More packaging, not less: MPMA director to expose climate change truths at environmental summit
12 Jun 2023 --- Packaging’s carbon footprint at a time of growing climate change fears will take center stage at this week’s Environmental Packaging Summit in Birmingham, UK. But Robert Fell, director and chief executive at the Metal Packaging Manufacturers Association (MPMA), tells us that food waste is a bigger environmental issue than packaging, and a problem that packaging can help alleviate.
Although the premise of the session in which Fell will participate is the decarbonization of packaging, he argues that effective packaging avoids more carbon than it requires to manufacture by prolonging the shelf life of food and protecting items from damage.
“Ironically, to reduce the carbon generated within the supply chain significantly, there is a good argument for the use of more, not less packaging,” he says.
“Moreover, if the packaging fails or is not used and the product is damaged, there is a significant carbon penalty related to additional transport and either repair or replacement.”
Packaging reduces the risk of food spoiling before it is consumed, which in turn avoids the generation of methane, a by-product of decomposition with a more potent global warming impact than carbon dioxide.
Counting the carbon
One of the key ways of avoiding food waste is to significantly increase shelf life, which is where well-designed packaging can play a crucial role.
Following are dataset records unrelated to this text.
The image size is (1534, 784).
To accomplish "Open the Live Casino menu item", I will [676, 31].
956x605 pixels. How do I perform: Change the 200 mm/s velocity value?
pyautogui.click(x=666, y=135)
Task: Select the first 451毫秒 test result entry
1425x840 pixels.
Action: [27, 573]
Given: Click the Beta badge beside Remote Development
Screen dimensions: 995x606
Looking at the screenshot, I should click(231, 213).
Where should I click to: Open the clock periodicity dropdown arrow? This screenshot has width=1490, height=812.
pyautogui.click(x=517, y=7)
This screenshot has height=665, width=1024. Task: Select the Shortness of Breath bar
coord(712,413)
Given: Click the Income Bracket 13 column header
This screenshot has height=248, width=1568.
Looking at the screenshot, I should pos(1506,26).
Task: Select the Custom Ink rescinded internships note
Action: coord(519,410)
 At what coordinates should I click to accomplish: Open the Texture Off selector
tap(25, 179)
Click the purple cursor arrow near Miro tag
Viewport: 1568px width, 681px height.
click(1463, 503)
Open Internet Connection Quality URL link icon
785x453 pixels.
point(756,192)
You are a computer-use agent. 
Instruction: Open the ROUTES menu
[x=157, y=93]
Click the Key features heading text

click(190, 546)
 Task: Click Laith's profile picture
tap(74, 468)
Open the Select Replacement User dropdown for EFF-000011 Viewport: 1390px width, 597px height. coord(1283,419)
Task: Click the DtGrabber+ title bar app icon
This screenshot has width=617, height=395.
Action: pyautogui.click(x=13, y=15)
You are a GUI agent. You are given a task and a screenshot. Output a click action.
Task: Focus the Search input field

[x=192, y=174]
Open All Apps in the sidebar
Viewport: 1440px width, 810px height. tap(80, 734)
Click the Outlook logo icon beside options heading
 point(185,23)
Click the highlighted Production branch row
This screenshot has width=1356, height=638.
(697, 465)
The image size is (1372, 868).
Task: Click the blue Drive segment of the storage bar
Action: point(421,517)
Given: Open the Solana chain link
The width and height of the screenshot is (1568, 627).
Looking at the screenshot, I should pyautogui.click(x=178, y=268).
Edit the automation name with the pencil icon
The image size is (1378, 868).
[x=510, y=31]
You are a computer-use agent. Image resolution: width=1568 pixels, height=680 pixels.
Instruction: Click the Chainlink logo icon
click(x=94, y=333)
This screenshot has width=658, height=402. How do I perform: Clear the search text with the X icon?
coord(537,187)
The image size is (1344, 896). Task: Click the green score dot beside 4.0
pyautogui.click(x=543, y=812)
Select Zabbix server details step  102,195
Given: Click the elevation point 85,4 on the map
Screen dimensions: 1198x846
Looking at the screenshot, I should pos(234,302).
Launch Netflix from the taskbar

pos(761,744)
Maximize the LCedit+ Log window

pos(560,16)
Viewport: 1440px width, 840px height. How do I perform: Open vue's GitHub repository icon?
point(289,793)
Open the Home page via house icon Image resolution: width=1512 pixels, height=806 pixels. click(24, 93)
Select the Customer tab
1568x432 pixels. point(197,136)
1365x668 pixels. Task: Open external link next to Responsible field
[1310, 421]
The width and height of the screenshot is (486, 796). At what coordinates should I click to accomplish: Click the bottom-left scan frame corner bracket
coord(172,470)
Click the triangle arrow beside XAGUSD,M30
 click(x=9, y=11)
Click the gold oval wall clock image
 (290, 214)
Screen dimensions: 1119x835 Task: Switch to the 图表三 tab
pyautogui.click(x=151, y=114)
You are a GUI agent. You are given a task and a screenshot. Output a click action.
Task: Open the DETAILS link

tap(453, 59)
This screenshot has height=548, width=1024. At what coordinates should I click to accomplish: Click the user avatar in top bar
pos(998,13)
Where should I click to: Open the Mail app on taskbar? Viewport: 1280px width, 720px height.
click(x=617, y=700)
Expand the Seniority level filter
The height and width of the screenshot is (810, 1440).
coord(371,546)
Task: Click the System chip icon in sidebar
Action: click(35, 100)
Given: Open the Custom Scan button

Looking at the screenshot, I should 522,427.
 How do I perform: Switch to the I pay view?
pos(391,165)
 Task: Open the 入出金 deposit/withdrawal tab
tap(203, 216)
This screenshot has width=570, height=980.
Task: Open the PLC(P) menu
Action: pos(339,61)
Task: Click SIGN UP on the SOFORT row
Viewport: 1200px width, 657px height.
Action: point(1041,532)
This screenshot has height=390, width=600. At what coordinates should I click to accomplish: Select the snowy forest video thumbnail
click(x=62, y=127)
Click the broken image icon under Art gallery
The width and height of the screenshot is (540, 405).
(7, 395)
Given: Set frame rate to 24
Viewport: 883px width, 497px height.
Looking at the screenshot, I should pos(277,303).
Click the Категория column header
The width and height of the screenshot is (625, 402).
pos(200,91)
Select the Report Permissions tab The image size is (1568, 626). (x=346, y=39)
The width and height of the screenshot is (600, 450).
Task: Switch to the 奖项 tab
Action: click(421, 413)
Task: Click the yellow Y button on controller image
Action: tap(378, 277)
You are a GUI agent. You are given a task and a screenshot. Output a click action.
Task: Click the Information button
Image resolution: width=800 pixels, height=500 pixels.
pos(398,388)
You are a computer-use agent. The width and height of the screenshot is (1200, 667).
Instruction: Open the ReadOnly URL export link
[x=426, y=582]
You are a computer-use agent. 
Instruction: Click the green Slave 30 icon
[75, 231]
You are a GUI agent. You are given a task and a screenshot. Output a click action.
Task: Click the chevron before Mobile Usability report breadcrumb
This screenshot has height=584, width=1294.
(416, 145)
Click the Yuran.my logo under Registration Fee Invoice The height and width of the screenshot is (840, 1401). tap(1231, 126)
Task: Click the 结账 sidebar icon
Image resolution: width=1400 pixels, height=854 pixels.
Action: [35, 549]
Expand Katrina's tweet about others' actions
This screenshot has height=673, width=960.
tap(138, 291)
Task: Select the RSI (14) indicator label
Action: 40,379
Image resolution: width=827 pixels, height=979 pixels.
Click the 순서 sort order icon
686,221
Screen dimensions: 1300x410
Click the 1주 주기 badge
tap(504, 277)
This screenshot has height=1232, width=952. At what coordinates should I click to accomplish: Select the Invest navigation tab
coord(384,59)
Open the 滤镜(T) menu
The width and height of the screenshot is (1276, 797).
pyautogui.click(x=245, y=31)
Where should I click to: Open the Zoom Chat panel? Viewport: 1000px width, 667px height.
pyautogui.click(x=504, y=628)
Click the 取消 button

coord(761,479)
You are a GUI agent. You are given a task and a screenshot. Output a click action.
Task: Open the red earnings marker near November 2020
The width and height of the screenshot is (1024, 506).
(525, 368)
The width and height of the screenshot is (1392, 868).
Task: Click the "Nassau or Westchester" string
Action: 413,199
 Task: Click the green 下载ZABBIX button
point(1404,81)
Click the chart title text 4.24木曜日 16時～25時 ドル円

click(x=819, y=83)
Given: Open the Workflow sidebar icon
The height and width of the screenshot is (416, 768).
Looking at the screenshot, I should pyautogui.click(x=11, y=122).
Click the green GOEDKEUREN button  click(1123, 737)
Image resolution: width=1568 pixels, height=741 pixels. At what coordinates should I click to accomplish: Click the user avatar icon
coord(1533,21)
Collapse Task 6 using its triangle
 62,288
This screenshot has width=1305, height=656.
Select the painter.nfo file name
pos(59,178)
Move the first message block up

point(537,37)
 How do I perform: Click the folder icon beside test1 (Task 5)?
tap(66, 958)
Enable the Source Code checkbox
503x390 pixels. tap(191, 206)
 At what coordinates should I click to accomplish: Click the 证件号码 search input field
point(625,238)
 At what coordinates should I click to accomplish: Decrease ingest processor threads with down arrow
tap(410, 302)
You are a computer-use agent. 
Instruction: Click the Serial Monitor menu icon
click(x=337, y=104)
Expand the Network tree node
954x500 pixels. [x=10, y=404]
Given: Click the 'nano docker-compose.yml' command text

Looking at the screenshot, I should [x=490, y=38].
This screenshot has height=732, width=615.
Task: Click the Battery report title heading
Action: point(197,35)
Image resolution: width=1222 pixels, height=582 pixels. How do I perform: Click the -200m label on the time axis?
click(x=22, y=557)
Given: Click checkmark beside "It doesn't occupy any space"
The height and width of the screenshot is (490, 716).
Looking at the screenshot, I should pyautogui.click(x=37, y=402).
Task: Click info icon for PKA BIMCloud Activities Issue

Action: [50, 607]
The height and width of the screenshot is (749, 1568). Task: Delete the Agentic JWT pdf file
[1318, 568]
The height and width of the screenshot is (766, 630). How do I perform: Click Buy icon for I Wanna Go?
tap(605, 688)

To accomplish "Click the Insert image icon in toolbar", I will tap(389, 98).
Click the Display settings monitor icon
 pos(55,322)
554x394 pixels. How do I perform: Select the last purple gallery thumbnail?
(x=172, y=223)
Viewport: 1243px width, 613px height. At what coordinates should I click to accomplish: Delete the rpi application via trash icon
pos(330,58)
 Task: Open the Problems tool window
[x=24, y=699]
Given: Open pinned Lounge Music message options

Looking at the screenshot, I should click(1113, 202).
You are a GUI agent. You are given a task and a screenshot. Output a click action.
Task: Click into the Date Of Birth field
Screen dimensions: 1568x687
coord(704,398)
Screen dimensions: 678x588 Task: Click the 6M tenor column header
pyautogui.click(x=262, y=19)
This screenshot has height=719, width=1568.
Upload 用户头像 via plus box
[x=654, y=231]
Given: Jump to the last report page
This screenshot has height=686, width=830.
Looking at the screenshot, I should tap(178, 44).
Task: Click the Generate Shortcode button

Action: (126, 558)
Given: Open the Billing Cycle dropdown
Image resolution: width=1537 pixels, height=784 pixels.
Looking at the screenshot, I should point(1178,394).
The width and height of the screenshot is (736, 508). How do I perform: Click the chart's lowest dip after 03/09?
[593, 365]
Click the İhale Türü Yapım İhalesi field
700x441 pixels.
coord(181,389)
In 2021, the Waste and Resources Action Programme (WRAP) published a study on the UK food supply chain’s total GHG emissions. The study showed the proportion of GHG emissions associated with food production was around 68% of the total, which according to Fell, is “hardly surprising.”
“What was less obvious was that the total contribution from all the packaging used to protect the food was only 3.3%,” he highlights.
“But, of course, the packaging is protecting far more than just the carbon of production because if the food spoils it will generate.”
WRAP also revealed that consumers driving to and from the shops to buy their food contributed 6% of the total GHG emissions, almost twice that of packaging.
“We have good third-party data showing the GHG contribution of packaging to the food supply chain is, in reality, negligible, so reductions in the carbon impact of packaging will only have a very limited impact on the total,” continues Fell.
“It’s been estimated that the packaging for food and drink in the UK accounts for around two-thirds of the total packaging used. This data, therefore, also covers two-thirds of all UK packaging for 2018.”
Cans to the rescue
In addition to this 2018 analysis, WRAP also looked at total food waste in the UK in 2018. According to the UK charity, the country wasted 6.4 million metric tons of food that could have been eaten in 2018, equivalent to around 17 million metric tons of CO2.
“A key reason for food waste is food spoiling or becoming out of date before it could be used. We also know that a good way to reduce food waste is to increase its shelf life, which is where the right sort of packaging comes in.”
A University of Delaware, US, report commissioned by Crown Holdings (now Eviosys) shows that the current use of metal food cans in the US and Canada, at the consumer stage alone, avoids the loss of 342 million liters a year, which can be extrapolated to over a billion liters if all the food cans sold globally are taken into account.
Earlier this year, PackagingInsights discussed the profitability of canned foods and how they can help reduce food waste and associated carbon emissions with Fell.
“If we don’t stop wasting food, we’re in real trouble, not just from the waste of the carbon of its production, or the methane generated when it spoils, but also from the fact that with a growing world population, this wastage puts the natural world at even more risk from the plough,” he concludes.